Marc Allard
Le Soleil
Marc Allard
Les résultats d'une étude récente suggèrent que les personnes qui pardonnent davantage dorment mieux et plus longtemps. Ils suggèrent aussi que les gens qui pardonnent ont une meilleure santé physique et son plus satisfaits de leur vie. Se pardonner à soi-même améliore le sommeil, mais pardonner aux autres encore plus.
Les résultats d'une étude récente suggèrent que les personnes qui pardonnent davantage dorment mieux et plus longtemps. Ils suggèrent aussi que les gens qui pardonnent ont une meilleure santé physique et son plus satisfaits de leur vie. Se pardonner à soi-même améliore le sommeil, mais pardonner aux autres encore plus.

Pardonner sur l’oreiller

CHRONIQUE / Quand je n’arrive pas à m’endormir, j’utilise habituellement trois trucs qui ne fonctionnent pas. Je change mon oreiller de bord, je me couche sur le côté ou je compte jusqu’à 300.
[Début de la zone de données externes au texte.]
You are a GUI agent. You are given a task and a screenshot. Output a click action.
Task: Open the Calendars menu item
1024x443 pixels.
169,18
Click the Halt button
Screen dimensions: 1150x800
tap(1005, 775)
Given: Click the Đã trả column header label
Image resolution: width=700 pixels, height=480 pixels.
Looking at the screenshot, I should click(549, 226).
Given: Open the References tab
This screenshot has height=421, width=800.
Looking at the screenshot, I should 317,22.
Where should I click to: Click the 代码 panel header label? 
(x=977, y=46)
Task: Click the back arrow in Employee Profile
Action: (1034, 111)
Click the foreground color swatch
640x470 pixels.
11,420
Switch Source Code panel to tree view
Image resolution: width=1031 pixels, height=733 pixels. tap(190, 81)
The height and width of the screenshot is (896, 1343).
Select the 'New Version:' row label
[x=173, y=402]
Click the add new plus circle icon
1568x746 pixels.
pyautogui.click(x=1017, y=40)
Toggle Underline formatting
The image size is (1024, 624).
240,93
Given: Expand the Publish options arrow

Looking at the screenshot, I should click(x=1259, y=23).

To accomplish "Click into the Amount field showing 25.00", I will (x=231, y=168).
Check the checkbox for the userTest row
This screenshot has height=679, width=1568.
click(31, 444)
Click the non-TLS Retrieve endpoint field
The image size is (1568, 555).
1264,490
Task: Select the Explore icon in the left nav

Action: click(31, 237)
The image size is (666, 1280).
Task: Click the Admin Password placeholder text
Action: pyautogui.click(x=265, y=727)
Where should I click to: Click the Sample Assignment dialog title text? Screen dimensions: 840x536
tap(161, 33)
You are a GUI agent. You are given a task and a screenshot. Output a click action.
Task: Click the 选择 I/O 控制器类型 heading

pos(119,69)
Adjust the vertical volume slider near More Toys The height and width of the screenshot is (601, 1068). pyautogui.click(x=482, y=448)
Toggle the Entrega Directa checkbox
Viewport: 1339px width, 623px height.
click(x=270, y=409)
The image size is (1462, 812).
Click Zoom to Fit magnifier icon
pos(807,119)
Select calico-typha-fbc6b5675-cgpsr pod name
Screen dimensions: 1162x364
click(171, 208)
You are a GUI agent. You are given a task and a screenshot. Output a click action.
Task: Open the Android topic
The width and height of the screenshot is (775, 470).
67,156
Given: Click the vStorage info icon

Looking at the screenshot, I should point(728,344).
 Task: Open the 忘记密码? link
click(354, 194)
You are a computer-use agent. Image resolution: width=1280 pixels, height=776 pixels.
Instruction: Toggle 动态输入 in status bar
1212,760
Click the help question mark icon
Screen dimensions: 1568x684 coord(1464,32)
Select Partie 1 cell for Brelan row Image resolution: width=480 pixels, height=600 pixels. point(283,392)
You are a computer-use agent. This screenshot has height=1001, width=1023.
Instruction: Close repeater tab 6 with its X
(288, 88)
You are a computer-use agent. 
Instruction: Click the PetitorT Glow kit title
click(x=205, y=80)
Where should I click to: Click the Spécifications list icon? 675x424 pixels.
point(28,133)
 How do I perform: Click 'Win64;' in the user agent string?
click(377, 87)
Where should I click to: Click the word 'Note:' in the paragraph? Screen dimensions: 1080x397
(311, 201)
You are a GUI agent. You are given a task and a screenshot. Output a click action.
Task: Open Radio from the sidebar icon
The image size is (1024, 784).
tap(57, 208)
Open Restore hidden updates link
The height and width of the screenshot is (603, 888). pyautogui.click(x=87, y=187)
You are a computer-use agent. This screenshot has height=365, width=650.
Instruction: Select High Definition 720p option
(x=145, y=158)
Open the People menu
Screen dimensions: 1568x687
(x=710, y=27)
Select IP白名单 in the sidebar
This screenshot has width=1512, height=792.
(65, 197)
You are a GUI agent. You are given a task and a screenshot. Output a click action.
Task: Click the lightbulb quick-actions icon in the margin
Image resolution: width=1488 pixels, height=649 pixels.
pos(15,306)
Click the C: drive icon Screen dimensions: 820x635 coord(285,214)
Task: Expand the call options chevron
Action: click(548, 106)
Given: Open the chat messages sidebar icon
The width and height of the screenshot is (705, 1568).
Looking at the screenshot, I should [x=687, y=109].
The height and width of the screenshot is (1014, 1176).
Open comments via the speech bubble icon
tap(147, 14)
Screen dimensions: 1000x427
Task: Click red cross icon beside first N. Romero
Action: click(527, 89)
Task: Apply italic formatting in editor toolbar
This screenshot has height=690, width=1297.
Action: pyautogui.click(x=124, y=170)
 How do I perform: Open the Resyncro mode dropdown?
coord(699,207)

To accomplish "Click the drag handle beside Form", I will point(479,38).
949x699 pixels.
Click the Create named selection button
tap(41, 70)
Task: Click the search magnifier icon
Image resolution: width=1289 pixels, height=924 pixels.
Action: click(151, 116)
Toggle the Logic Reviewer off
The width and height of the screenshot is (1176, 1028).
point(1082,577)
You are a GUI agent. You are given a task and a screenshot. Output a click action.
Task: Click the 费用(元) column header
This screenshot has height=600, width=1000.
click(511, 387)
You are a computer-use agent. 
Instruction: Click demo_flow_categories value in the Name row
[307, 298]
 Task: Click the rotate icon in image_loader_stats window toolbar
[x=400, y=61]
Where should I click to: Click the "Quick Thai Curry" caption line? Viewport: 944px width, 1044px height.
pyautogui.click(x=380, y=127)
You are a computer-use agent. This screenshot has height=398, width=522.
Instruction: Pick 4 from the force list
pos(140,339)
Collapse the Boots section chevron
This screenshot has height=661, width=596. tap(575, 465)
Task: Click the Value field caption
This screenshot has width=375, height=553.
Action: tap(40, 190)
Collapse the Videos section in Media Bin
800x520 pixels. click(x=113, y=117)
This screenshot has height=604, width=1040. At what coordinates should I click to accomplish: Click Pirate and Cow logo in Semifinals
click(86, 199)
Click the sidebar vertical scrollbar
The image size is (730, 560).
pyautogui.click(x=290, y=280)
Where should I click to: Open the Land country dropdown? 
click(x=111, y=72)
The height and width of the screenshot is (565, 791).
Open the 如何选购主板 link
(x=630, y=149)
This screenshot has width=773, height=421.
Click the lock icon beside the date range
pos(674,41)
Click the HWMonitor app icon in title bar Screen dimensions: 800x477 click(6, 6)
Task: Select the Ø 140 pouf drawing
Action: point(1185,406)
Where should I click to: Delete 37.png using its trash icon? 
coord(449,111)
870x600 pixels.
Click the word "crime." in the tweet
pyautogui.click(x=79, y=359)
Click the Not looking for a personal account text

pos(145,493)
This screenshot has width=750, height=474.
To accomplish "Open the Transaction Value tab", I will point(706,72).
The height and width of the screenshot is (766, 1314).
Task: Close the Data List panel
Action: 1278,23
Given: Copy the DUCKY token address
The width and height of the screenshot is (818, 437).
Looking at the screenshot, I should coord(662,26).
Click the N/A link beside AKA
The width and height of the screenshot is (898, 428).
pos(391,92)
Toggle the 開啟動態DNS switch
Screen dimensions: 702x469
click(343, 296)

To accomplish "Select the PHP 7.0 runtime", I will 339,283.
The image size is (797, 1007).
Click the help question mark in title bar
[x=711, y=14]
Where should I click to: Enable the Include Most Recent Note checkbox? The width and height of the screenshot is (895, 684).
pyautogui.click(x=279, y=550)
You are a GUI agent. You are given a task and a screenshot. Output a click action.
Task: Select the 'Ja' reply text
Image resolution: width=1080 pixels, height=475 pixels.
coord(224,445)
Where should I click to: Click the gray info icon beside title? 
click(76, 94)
Presque toujours, le sommeil finit par se pointer d’une autre façon — je ne sais pas trop comment, je ne suis jamais témoin de mon endormissement. 

Entre-temps, toutefois, ces pans d’insomnie m’apparaissent très longs. La dernière fois que ça m’est arrivé, j’aurais eu le temps de lire au moins deux chapitres du livre de Matt Walker, Pourquoi nous dormons : le pouvoir du sommeil et des rêves, ce que la science nous révèle... 

En 2020, je vais tester une nouvelle stratégie, cette fois appuyée par la science. Je vais apprendre à pardonner avant de dormir. C’est le magazine Greater Good, de l’Université Berkeley, en Californie, qui m’a mis sur la piste dans son palmarès 2019 des percées de la science du bien-être. 

Une équipe de chercheurs a demandé à 1423 adultes américains d’évaluer la probabilité qu’ils pardonnent aux autres de leur avoir fait du mal ou se pardonnent eux-mêmes d’avoir fait une gaffe majeure. Les participants ont aussi été questionnés sur leur quantité et leur qualité de sommeil, devaient évaluer leur niveau de santé physique et à quel point ils étaient satisfaits de leur vie. 

Les résultats de l’étude suggèrent que les personnes qui pardonnent davantage dorment mieux et plus longtemps. Ils suggèrent aussi que les gens qui pardonnent ont une meilleure santé physique et son plus satisfaits de leur vie. Se pardonner à soi-même améliore le sommeil, mais pardonner aux autres encore plus. 

Le pardon «peut aider les individus à laisser derrière eux les regrets et les offenses de la journée passée et offrir un tampon important entre les événements de la journée lorsqu’on est éveillé et l’amorce et le maintien d’un sommeil sain», ont écrit les chercheurs, dirigés par Loren Toussaint. 

Selon eux, le fait de pardonner aux autres et à soi-même pourrait atténuer les émotions négatives comme la frustration et le regret et nous aider à cesser de ruminer. 

Sur l’oreiller, il nous arrive tous de repasser les moments qui nous ont secoués dans la journée. Mais il semble qu’une tête encombrée soit moins disposée à s’assoupir.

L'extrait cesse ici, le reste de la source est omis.